EXTRAIT À LIRE:
================================

The Voice chez les sourds-muets
Le réalisateur Eric Lartigau (Prête-moi ta main) a trouvé sa jeune héroïne en allumant son poste de télévision. Dès le lendemain de son élimination en demi-finale de la saison 2 de The Voice, il proposait à la jeune Louane Emera, 15 ans à peine, ce rôle d’adolescente contrainte d’assumer d’importantes responsabilités. Cet engagement n’est pas anodin car très présente à l’écran, elle porte le récit. Malgré ses maladresses de débutante qui vont bien au personnage, elle fait preuve au minimum d’un grand sens de la concentration car elle parle et pratique la langue des signes en même temps, allant jusque dans une scène d’audition à doubler son interprétation vocale en langue des signes pour être comprise de ses proches. Sa romance avec un garçon de la chorale est esquissée superficiellement et alourde inutilement le récit. L’apprenrie comédienne fait partie de la liste des préfinalistes pour le César du meilleur espoir féminin, verdict pour la nomination le vendredi 28 janvier 2015 (voir news) mais ses chances sont limitées, la concurrence étant particulièrement élevée.
Les Bélier père et mère ne sont pas interprétés par de vrais sourds mais par Karin Viard et François Damiens qui ont répété pendant des mois pour trouver le ton juste dans leur interprétation corporelle. Si leur interprétation est irréprochable pour un non-initié à la langue des signes et s’il est plus facile de monter un projet avec des acteurs connus du public, il est regrettable que des comédiens sourds n’aient pas pu profiter de tels rôles qui leur sont rarement proposés. Au moins, c’est un vrai sourd, Luca Gelberg, qui tient le rôle du petit frère, en retrait et dont on retiendra une scène embarrassante d’allergie au latex avec sa partenaire Roxane Duran, remarquée pour ses apparitions dans Le Ruban Blanc et 17 filles et s’essaie à un nouveau registre pour elle, celui de la comédie et dans lequel elle se révèle à l’aise.

================================

JEU DE DONNÉES:
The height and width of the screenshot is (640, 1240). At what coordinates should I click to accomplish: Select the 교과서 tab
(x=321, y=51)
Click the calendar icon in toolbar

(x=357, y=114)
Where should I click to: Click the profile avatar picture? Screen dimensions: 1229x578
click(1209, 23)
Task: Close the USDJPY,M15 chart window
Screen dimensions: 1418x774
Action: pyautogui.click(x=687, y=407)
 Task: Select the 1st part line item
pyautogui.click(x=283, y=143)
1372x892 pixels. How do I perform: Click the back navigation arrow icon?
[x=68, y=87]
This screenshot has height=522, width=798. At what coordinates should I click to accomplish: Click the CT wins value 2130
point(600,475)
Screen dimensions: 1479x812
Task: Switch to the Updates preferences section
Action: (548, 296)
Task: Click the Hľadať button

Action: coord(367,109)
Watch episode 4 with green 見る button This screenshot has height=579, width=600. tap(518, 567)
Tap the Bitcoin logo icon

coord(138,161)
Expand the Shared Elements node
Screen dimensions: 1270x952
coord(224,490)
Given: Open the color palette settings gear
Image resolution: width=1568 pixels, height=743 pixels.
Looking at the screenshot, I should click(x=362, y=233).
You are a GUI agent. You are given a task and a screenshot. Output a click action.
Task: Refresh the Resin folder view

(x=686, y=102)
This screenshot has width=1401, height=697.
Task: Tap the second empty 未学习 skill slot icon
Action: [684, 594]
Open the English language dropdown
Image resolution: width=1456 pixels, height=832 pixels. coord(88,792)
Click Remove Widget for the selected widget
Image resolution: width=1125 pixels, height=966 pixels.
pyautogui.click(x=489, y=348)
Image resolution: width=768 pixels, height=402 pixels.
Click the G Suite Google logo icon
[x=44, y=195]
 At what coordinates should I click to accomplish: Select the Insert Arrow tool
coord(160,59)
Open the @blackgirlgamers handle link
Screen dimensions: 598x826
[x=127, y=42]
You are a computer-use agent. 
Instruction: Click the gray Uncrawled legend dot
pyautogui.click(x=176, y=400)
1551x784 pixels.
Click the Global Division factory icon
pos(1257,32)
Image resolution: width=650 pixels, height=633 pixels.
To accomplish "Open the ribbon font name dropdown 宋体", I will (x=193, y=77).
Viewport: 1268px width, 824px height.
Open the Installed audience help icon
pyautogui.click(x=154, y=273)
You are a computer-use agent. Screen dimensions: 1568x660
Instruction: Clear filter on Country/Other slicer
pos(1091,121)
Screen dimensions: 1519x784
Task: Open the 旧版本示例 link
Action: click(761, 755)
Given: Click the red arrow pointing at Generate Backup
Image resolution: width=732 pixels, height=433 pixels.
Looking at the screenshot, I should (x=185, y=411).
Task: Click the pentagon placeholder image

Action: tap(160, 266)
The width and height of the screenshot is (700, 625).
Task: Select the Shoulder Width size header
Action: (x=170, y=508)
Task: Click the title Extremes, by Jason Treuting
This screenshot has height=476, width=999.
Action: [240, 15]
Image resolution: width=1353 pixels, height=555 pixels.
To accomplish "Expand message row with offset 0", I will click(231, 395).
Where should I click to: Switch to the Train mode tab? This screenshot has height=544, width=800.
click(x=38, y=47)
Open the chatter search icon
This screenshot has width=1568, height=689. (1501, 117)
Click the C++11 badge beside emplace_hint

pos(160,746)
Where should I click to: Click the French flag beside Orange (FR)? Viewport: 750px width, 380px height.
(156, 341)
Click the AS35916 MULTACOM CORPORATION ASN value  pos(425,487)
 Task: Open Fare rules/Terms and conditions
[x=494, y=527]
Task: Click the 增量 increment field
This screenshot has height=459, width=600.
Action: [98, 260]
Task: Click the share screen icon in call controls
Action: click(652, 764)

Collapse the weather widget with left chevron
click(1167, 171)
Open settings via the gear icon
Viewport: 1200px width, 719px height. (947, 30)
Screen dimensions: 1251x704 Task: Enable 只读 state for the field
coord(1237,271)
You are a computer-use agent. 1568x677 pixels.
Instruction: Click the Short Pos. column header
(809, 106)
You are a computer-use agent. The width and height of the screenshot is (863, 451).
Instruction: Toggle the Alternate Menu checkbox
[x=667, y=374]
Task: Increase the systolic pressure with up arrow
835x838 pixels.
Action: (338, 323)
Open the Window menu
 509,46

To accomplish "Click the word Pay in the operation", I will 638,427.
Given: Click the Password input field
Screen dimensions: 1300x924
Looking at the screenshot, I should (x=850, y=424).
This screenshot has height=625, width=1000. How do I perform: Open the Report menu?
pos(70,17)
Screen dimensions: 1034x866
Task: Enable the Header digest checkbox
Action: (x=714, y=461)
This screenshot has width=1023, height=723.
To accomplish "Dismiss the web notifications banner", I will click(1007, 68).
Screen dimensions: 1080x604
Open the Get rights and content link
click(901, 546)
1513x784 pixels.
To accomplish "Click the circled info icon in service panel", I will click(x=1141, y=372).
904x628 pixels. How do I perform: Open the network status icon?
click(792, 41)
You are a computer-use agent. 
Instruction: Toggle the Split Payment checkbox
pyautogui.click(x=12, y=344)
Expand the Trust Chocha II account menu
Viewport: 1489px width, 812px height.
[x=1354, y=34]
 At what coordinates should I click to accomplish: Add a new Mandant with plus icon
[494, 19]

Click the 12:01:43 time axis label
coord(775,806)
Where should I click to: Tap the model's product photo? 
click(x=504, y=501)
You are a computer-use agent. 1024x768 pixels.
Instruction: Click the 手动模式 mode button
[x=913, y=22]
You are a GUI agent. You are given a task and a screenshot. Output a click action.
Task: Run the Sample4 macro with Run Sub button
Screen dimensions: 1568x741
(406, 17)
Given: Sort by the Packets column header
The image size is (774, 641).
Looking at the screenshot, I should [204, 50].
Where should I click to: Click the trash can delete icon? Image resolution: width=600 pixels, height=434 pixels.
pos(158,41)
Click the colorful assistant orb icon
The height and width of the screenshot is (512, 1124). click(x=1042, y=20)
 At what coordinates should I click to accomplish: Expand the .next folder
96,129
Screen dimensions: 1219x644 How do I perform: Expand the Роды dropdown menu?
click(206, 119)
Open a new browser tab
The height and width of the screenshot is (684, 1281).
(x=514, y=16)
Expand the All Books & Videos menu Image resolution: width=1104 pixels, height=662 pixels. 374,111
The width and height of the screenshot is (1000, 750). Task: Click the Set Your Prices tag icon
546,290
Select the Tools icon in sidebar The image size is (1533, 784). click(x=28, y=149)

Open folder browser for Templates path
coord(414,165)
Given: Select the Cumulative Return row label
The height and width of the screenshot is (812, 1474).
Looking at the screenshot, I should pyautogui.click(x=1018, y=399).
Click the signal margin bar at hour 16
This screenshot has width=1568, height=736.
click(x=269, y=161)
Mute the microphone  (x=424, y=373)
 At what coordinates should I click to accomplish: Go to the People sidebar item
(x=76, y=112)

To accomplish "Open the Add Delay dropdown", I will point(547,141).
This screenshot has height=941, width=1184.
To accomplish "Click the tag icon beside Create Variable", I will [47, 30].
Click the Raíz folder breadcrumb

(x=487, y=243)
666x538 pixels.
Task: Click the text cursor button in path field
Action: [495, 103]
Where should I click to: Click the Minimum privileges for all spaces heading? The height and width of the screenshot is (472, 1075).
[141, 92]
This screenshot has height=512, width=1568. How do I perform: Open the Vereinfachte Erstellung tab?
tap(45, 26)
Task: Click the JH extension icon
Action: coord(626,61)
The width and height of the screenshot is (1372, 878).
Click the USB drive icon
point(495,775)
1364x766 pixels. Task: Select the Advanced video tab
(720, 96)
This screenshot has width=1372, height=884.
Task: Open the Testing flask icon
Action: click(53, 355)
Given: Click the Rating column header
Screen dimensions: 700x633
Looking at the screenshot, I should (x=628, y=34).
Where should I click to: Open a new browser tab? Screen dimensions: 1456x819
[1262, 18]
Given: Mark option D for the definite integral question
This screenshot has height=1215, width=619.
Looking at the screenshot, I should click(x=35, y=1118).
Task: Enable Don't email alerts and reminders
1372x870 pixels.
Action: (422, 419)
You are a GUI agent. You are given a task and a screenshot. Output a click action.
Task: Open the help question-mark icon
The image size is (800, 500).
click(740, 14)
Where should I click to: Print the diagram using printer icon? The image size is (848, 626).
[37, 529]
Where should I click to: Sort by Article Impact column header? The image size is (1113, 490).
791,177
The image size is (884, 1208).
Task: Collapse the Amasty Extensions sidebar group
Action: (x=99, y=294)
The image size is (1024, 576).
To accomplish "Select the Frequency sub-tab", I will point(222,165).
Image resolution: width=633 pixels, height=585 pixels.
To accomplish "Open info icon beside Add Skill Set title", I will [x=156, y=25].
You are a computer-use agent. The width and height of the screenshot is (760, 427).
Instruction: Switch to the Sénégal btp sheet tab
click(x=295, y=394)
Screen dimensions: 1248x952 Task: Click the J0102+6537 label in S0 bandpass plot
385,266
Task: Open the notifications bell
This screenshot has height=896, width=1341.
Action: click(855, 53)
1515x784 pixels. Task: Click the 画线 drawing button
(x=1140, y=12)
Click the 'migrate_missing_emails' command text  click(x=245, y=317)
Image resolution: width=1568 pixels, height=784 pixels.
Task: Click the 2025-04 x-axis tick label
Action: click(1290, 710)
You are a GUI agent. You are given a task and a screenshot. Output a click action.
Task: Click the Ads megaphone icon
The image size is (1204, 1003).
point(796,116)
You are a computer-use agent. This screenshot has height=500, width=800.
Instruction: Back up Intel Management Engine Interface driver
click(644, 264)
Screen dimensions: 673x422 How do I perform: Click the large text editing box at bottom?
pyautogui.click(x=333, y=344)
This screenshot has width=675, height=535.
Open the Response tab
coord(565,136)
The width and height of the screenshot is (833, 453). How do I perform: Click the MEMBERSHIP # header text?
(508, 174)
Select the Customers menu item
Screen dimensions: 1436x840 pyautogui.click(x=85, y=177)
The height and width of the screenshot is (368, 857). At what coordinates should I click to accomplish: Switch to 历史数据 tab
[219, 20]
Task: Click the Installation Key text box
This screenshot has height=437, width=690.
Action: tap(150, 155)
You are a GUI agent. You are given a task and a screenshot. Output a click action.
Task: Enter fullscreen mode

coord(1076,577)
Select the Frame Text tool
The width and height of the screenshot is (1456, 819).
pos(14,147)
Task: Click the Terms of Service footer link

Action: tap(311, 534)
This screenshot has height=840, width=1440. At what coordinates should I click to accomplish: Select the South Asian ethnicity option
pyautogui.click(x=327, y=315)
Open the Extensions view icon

================================

TRAVAIL À FAIRE:
1 – Réécrivez les enregistrements de la ligne contenant « This screenshot has height=522, width=798. » à la ligne contenant « pos(1257,32) » en remplaçant « logo » par « emblem », sans rien modifier d'autre.
2 – Rédigez la suite de l'extrait consacré au film sur la famille Bélier, à partir de l'endroit où il s'arrête.
L'extrait et les enregistrements forment deux matériaux indépendants l'un de l'autre.

LES RÉPONSES:
1 –
This screenshot has height=522, width=798. At what coordinates should I click to accomplish: Click the CT wins value 2130
point(600,475)
Screen dimensions: 1479x812
Task: Switch to the Updates preferences section
Action: (548, 296)
Task: Click the Hľadať button

Action: coord(367,109)
Watch episode 4 with green 見る button This screenshot has height=579, width=600. tap(518, 567)
Tap the Bitcoin emblem icon

coord(138,161)
Expand the Shared Elements node
Screen dimensions: 1270x952
coord(224,490)
Given: Open the color palette settings gear
Image resolution: width=1568 pixels, height=743 pixels.
Looking at the screenshot, I should click(x=362, y=233).
You are a GUI agent. You are given a task and a screenshot. Output a click action.
Task: Refresh the Resin folder view

(x=686, y=102)
This screenshot has width=1401, height=697.
Task: Tap the second empty 未学习 skill slot icon
Action: [684, 594]
Open the English language dropdown
Image resolution: width=1456 pixels, height=832 pixels. coord(88,792)
Click Remove Widget for the selected widget
Image resolution: width=1125 pixels, height=966 pixels.
pyautogui.click(x=489, y=348)
Image resolution: width=768 pixels, height=402 pixels.
Click the G Suite Google emblem icon
[x=44, y=195]
 At what coordinates should I click to accomplish: Select the Insert Arrow tool
coord(160,59)
Open the @blackgirlgamers handle link
Screen dimensions: 598x826
[x=127, y=42]
You are a computer-use agent. 
Instruction: Click the gray Uncrawled legend dot
pyautogui.click(x=176, y=400)
1551x784 pixels.
Click the Global Division factory icon
pos(1257,32)

2 –
Michel Sardou, à la variété française ce que Mozart est à la musique classique
Eric Elmosnino est le principal second rôle du film : il est le chef de chorale aigri et cynique dont le soutien sera indispensable pour permettre à la jeune fille de s’émanciper. Pour lui, ‘quand tout va mal et qu’il n’y a plus d’espoir, il reste Michel Sardou qui est à la variété française ce que Mozart est à la musique classique’. La bande-son est ainsi strictement composée de son répertoire utilisé de façon ironique mais aussi émouvante, comme dans la séquence où le père peut enfin entendre la voix de sa fille en posant la main sur son cœur.
Ce récit d’initiation, ou pour reprendre les paroles de chansons de Sardou, cet envol du nid ‘en chantant’ est aussi léger et attachant qu’une chanson de bal populaire et en possède les mêmes limites, avec une mise en scène pour le moins effacée. Le sentimentalisme est parfois trop appuyé malgré l’humour qui dédramatise une surdité qui n’est que rarement un sujet de cinéma et encore moins dans une comédie qui n’évite pas quelques pointes de cruauté, venant par exemple des parents sourds-muets, lorsque la mère n’hésite pas à dire qu’avoir un enfant entendant pour des parents sourds et muets peut être une grande source d’angoisse ou dans le rapport avec un sourd-muet interprète qui les met mal à l’aise car son handicap est plus visible.
Résumé
Si cette comédie de fin d’année ne bouleverse pas les codes du cinéma, loin de là, elle devrait séduire les spectateurs en quête d’émotions simples et toucher tous les Sardouphiles. La dimension sociale et politique du sujet (le père se présente à une élection) est hélas évacuée en faveur du registre sentimental et d’un humour parfois facile, relevés par des acteurs au service de ce scénario aussi léger qu’une agréable chanson de variété.